Читаем Факел полностью

— С твоего разрешения, — начала она, чеканя каждое слово, — с твоего разрешения я останусь тут и помогу Праксифее ходить за свекровью. Я немного задержусь здесь и после отъезда Гиппократа, если только сюда не явится Клеомед. Я его боюсь, отец.

— Глупости! — воскликнул было Эврифон, но дочь снова не позволила ему говорить и продолжала твердо и настойчиво:

— Мать Гиппократа только что сказала мне, как она рада, что я познакомилась с ее сыном. Мне очень жаль, что ты относишься к этому иначе. Гиппократ кажется мне интересным человеком, только и всего.

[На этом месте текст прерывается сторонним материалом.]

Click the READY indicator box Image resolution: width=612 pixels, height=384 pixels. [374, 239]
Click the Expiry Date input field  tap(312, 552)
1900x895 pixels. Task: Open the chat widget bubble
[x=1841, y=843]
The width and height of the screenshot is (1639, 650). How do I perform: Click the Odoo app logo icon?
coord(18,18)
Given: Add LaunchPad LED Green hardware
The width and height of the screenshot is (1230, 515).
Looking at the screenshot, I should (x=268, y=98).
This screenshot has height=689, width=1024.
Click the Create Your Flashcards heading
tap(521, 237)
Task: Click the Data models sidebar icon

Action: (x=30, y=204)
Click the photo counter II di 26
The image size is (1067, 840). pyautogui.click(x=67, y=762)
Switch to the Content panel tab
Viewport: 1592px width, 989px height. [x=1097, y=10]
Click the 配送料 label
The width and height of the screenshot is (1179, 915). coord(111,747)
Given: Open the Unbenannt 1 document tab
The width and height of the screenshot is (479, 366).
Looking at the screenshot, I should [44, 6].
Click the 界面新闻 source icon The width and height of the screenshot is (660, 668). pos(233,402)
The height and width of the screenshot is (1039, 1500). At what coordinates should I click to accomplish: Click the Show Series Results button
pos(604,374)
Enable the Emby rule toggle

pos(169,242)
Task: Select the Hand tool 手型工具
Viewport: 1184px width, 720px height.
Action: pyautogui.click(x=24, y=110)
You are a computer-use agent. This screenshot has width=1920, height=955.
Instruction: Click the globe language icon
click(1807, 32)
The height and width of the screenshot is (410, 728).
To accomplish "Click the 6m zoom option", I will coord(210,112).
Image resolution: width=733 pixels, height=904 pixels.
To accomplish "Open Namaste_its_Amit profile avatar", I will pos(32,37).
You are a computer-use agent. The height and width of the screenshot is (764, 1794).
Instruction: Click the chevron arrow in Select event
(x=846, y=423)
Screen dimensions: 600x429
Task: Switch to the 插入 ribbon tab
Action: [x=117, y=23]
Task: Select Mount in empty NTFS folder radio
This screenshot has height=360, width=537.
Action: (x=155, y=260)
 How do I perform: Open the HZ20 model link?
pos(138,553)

— Гиппократ? — удивился Эврифон. — Но мне и в голову не приходило…

— И очень хорошо! — перебила его Дафна. — Забудь об этом. Поезжай обратно в Книд и оставь меня здесь, прошу тебя. Мне ведь надо о многом подумать. А до сих пор у меня не было на это времени. Мне нужен душевный покой, и я найду его здесь, в обществе этих двух женщин; они мне нравятся, они понимают меня, а я — их.

Эврифон тяжело опустился на скамью, но тут их окликнула Праксифея, и они увидели, что она быстро идет к ним через дворик.

— Пойдемте, — сказала она. — Мы пообедаем вместе как родные. Гиппократ сказал, что сейчас придет. Прошу тебя, Эврифон, разреши Дафне погостить у меня здесь.

Эврифон кивнул и сказал с грустной улыбкой:

— Ты немного похожа на мою покойную жену. А большей хвалы я не могу воздать ни одной женщине.

* * *

Обед прошел очень весело, но потом Эврифон сразу заторопился, ссылаясь на то, что в Книде его ждет много работы.

— Когда Дафна решит вернуться домой, отправьте ее с книдским рыбачьим судном — оно, как вам известно, заходит на Кос раз в два дня.

Поглядев на Праксифею, он добавил с усмешкой:

— Если она вздумает убежать от вас, не беспокойтесь. Значит, она отправилась домой вплавь с Ксанфием на спине. Я ведь и его тут оставлю: он расторопный слуга.

Неделю спустя Гиппократ стоял у постели бабушки. Он заметно осунулся от утомления. Старуха что-то бессвязно бормотала.

— Она съела свой ячменный отвар? — не оборачиваясь, спросил Гиппократ у Дафны, которая стояла рядом с ним, одетая в простой белый хитон из грубого полотна, какие обычно носили те, кто ухаживал за больными.

— Да, она хорошо поела. И все время что-то говорила. Почти осмысленно. Только она называла меня Гиппократом. Но, по-моему, она думала не о тебе, а о твоем деде: иногда она называла меня «милым» и просила меня вернуться и увезти ее отсюда. «Освободи меня из этой тюрьмы, — твердила она. — Освободи. Они убивают меня».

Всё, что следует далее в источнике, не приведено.